Whenever we assign a variable name, that name will be considered to be a local variable. All variable assignments are local by default.

So when we try to run the line calls += 1, we're attempting to increment a variable, which requires writing to a variable, which means calls must be a local variable, but no local calls variable has been defined at that point.

There is a calls variable just outside our wrapper function, but that's not a local variable... at least it's not local to our wrapper function, which is where that line of code (calls += 1) lives:

def count_calls(func):
    calls = 0
    def wrapper(*args, **kwargs):
        calls += 1
        ...
    return wrapper

A local variable is scoped to its function, and all assignments are local by default.

Within this wrapper function, the calls variable is not local, but it's also not global.

def wrapper(*args, **kwargs):
    calls += 1
    print(f"Called {calls} times")
    return func(*args, **kwargs)

This calls variable is in the enclosing scope of this inner wrapper function.

Closures

The enclosing scope is only relevant when we have a closure. A closure is a scope that's outside of a function, but isn't the global scope.

A closure happens when a function is defined within another function, and that inner function accesses variables that are defined in the outer function.

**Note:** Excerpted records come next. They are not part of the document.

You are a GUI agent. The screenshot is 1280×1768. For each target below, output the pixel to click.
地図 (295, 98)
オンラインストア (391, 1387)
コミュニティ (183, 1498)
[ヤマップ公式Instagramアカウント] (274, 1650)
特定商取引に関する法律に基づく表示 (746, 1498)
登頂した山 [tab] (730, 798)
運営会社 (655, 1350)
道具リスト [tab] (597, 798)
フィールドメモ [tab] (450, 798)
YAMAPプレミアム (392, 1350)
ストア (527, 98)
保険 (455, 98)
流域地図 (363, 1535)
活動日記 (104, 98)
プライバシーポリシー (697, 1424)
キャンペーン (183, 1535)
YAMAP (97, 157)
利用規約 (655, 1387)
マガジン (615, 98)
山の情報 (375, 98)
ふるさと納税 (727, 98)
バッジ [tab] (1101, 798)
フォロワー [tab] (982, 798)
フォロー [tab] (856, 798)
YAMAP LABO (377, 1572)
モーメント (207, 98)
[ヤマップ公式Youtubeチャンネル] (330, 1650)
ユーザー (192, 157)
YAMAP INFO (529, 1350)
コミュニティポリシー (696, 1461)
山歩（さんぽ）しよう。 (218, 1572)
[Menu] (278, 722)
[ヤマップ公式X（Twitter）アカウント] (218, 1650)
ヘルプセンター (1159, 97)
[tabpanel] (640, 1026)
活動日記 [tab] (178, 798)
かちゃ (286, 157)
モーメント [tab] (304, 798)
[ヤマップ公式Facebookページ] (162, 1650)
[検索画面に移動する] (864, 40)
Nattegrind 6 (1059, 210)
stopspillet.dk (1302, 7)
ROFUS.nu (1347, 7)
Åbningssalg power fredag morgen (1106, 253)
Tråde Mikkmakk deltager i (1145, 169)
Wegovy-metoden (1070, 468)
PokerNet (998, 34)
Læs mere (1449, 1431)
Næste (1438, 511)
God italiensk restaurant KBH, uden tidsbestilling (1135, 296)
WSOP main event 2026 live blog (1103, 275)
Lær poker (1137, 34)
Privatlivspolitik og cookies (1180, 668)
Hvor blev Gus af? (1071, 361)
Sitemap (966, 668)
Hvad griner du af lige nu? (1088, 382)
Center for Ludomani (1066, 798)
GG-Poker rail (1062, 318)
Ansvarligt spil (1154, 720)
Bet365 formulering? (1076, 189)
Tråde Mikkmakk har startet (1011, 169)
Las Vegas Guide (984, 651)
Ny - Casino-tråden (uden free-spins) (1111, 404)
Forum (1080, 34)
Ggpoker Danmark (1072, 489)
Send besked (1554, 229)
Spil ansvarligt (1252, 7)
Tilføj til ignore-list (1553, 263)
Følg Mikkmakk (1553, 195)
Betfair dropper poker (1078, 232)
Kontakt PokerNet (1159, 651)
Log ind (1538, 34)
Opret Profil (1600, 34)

Since functions can be nested within functions that are nested within functions, in Python, closures can be any number of levels deep.

We usually don't need to think about closures very often, unless we find ourselves assigning to a variable within an inner function that's defined in the outer function.

Modifying the enclosing scope with nonlocal

To modify a variable from the enclosing scope, we can use the nonlocal statement:

def count_calls(func):
    calls = 0
    def new_func(*args, **kwargs):
        nonlocal calls
        calls += 1
        print(f"Called {calls} times")
        return func(*args, **kwargs)
    return new_func

When we use this new decorator on a function, and then we call that decorated function, we'll see that this caused our calls variable to assign in the scope just outside of our function, which is what we expected to happen:

>>> @count_calls
... def greet(name):
...     print("Hi", name)
...
>>> greet("Trey")
Called 1 times
Hi Trey
>>> greet("Trey")
Called 2 times
Hi Trey

That nonlocal calls statement allows calls += 1 to properly increment calls just outside of the new_func function.

Note that the nonlocal statement is similar to Python's global statement, but the nonlocal assigns to an enclosing scope while global always assign to the global scope.

Python's four scopes: LEGB

So Python has four scopes that are sometimes known by the letters L, E, G, and B:

• L: Local
• E: Enclosing
• G: Global
• B: Built-ins

When Python encounters a variable, it looks for it first in the local scope, and then in the enclosing scope, and then the global scope, and then finally in the built-in scope.

When we assign to a variable, Python always assigns using the local scope, unless there's a global statement or a nonlocal statement that tells Python to assign either to the global scope or to the nearest enclosing scope where the variable has already been defined.

Use nonlocal to assign to enclosing scopes in Python

Every function can access its enclosing scope automatically.

But if you need to assign to a variable in the enclosing scope of a function, you'll need to use the nonlocal statement.